Guam – University of Guam Biology Professor Chris Lobban and his colleagues at the University of Texas Austin recently published a paper on the diatom genus Climaconeis from Guam, in which they name two new species, one of them after Pete Peterson formerly of the Micronesian Divers Association and currently a freelance videographer.
[Caption: An image of Climaconesis Petersonii named for long-time diving enthusiast Pete Peterson.]
The new species was found at the commercial dive site called “Pete’s Reef”, and was named in honor of Peterson for his pioneering work in protecting reefs by establishing buoys so that dive boats can tie up and not have to anchor on the reefs.
[Pete Peterson established buoys on Guam’s popular diving reefs to prevent boats from constantly dropping anchors and possibly damaging the coral]
Diatoms are single-celled organisms and one of the most common types of algae. Although most diatoms are unicellular, they can exist as colonies and are producers within the food chain.
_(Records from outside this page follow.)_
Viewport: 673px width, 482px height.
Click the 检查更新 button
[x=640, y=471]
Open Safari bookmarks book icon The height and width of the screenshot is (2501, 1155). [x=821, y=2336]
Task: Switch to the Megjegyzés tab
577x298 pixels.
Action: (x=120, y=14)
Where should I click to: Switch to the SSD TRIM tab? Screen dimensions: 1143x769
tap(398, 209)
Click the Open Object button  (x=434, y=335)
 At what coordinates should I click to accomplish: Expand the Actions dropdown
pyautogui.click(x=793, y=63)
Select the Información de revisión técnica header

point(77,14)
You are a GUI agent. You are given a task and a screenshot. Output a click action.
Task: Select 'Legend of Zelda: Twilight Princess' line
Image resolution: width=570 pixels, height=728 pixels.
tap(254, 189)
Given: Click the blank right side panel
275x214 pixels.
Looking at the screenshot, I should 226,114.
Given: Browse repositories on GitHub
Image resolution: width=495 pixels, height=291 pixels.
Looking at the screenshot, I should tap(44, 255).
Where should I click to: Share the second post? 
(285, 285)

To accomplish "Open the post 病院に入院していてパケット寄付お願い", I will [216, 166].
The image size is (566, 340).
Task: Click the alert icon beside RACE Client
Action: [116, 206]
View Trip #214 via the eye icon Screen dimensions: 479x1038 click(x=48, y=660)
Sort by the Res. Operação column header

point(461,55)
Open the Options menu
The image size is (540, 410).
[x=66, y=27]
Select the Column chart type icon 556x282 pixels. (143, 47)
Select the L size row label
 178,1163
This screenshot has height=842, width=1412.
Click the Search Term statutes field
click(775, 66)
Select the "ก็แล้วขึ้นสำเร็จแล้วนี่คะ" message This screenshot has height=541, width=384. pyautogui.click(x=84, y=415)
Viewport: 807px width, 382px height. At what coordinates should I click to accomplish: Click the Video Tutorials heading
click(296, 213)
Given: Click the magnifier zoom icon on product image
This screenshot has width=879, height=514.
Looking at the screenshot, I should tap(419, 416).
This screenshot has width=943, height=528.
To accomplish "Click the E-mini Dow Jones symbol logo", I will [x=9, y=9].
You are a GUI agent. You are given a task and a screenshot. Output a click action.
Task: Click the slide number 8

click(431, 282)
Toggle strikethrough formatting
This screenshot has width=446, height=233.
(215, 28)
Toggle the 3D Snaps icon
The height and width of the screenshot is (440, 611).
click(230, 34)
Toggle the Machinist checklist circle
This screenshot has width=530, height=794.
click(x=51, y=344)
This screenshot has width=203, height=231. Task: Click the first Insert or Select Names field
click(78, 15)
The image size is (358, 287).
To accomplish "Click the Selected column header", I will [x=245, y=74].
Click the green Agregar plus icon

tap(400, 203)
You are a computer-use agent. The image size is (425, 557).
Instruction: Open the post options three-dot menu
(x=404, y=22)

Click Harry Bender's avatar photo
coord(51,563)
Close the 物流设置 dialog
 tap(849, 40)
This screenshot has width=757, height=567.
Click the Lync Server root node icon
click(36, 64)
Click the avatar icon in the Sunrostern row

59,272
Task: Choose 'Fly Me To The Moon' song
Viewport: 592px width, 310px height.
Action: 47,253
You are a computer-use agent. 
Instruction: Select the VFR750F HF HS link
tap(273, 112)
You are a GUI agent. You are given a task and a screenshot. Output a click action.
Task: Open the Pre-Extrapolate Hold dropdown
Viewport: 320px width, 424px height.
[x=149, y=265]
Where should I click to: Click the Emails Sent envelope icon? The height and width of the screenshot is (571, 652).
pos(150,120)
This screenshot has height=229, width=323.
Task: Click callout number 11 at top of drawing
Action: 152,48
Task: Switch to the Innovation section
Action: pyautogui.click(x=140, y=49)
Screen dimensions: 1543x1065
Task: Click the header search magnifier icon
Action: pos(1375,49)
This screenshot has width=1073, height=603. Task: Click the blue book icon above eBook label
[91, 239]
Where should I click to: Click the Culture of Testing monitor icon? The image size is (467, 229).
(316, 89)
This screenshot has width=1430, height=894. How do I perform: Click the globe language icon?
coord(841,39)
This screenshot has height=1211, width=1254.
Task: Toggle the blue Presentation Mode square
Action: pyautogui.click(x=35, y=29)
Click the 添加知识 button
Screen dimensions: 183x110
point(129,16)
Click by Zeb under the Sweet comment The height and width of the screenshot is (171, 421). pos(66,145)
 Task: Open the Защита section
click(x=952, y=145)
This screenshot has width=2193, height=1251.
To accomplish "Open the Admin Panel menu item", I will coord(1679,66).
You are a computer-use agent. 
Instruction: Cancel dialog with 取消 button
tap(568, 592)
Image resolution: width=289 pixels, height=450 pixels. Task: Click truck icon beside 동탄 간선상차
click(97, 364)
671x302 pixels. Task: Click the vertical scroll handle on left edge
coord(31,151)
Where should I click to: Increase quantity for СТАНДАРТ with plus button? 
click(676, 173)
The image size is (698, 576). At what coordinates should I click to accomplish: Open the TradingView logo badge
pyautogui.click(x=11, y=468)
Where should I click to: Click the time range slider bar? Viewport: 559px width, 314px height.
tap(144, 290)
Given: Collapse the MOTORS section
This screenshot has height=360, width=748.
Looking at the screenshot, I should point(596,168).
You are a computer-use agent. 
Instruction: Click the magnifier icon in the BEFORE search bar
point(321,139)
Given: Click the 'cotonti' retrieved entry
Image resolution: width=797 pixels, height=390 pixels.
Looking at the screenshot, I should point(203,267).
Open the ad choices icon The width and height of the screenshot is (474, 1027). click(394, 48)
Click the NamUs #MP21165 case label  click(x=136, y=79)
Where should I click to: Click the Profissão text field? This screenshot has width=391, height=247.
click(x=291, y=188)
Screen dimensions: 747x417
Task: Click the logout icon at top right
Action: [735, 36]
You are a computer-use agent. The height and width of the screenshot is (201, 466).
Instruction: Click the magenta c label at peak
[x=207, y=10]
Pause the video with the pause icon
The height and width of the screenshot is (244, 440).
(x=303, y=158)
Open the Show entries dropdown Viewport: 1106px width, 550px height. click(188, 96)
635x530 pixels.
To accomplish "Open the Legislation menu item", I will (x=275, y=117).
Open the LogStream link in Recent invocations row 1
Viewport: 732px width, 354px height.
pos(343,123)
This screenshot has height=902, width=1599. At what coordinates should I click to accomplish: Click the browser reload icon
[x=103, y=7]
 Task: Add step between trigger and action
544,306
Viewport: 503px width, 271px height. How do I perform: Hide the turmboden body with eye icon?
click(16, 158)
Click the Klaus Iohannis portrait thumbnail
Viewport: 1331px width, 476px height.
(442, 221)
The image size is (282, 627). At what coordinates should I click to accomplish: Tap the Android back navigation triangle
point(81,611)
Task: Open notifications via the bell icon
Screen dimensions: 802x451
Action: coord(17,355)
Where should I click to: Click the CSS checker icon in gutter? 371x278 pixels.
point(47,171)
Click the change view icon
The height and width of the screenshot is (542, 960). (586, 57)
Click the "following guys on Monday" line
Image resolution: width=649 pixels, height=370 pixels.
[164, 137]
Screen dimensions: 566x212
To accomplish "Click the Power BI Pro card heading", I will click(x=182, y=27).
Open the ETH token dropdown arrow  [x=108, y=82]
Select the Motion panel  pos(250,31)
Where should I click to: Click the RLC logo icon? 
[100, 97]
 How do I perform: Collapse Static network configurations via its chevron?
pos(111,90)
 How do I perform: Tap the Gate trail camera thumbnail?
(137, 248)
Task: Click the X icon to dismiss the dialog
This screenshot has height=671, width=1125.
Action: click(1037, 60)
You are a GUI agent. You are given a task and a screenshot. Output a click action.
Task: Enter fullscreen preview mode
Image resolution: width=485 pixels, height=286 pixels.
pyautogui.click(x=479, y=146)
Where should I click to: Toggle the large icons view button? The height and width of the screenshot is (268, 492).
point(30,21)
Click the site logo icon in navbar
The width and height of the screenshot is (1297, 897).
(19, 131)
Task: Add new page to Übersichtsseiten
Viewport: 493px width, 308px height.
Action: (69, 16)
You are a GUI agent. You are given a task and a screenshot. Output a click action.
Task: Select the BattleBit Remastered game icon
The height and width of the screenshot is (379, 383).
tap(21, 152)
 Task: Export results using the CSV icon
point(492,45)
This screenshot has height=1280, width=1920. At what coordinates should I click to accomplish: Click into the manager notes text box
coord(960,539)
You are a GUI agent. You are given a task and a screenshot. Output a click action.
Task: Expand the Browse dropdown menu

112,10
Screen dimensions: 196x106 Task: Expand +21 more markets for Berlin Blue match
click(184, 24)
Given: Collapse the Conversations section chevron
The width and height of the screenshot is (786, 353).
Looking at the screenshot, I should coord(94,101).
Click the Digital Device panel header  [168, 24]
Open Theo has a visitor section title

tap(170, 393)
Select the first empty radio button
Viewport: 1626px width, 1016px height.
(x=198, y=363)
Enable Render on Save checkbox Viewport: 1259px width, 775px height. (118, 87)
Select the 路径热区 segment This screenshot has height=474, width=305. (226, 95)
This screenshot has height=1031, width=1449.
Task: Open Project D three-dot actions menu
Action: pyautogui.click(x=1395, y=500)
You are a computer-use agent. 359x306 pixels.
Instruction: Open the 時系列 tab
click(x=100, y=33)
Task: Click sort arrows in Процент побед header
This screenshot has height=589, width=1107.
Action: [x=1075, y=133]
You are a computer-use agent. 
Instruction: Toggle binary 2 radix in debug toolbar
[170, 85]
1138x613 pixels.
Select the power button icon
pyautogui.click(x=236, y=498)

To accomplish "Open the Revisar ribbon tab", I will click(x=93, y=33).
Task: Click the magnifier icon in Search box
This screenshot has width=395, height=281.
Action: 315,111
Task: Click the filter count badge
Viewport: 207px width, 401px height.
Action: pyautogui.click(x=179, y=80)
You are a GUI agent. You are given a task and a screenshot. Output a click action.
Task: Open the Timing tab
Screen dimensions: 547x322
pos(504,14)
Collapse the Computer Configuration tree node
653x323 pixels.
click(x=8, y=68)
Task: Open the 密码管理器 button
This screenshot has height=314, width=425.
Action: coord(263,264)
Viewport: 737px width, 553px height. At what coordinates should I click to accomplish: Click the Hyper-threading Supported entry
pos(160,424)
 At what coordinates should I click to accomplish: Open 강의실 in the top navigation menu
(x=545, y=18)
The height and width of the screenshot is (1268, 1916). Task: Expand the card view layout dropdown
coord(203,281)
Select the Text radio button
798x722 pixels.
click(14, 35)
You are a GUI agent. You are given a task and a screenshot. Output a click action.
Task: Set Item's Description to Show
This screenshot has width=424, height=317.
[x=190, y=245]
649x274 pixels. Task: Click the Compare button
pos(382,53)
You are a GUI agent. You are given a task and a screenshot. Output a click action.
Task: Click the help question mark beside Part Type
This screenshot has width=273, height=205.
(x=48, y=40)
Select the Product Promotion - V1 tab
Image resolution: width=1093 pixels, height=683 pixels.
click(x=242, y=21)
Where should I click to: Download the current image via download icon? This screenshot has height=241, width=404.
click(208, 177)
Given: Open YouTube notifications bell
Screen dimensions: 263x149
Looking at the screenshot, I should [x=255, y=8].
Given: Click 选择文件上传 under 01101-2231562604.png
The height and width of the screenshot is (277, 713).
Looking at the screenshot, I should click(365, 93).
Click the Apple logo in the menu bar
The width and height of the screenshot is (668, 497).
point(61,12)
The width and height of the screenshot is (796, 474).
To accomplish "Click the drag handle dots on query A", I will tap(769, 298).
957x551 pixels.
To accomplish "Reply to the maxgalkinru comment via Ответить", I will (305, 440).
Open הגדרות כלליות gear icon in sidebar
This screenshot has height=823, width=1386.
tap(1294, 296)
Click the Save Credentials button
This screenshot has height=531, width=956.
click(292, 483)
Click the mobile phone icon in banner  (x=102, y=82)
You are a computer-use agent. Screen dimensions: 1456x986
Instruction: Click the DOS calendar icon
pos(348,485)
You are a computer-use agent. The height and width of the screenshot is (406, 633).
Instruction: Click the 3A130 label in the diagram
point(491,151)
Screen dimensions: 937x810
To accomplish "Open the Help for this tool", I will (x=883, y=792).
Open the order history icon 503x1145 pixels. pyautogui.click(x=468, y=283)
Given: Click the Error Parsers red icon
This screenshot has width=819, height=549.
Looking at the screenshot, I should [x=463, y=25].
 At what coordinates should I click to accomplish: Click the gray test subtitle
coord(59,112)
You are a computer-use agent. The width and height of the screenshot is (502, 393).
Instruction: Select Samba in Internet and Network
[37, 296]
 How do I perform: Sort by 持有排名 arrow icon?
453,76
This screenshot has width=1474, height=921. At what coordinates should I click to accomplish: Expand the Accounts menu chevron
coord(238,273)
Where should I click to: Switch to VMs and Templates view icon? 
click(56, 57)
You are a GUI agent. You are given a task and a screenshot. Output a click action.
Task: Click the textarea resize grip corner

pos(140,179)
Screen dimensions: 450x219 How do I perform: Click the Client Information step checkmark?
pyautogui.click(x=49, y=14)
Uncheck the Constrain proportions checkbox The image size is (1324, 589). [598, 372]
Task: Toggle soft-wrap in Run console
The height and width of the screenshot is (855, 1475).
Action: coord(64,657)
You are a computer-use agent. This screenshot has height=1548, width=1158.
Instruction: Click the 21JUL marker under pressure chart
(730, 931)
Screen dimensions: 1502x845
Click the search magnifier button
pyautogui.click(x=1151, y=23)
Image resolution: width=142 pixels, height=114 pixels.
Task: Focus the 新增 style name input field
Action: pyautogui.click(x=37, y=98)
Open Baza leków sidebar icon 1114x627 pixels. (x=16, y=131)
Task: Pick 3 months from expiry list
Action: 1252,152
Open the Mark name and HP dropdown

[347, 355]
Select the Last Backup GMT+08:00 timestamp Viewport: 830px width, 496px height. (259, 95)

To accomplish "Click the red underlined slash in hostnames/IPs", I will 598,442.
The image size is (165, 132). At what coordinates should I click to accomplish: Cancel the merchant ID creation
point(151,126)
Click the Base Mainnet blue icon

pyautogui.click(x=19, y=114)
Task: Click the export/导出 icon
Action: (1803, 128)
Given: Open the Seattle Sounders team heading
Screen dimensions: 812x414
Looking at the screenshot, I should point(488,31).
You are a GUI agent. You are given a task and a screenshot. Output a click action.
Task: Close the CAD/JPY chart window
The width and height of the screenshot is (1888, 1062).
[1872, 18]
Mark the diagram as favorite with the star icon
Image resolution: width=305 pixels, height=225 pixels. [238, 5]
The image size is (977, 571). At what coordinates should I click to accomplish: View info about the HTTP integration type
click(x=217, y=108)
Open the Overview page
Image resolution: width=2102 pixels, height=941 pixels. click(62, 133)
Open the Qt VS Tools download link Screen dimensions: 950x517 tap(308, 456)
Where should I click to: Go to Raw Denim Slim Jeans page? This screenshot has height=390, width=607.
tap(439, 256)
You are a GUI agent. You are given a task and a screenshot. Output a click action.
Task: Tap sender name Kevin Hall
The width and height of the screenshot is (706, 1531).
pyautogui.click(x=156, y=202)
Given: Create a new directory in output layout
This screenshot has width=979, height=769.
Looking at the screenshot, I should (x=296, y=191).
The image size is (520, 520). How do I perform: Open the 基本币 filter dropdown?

Diatom communities are a popular tool for monitoring environmental conditions, past and present, and are commonly used in studies of fresh and saltwater quality. The average person may have noticed diatoms collecting in their fish tank as brown slime.
The paper is the first in a series of articles on new species and new records resulting from The Western Pacific Diatoms Project, a collaboration between Lobban, Ed Theirot at the University of Texas, and Ric Jordan at Yamagata University. The project includes development of an online atlas of the diatoms in our region on the Texas Natural Science Center’s web site ProtistCentral.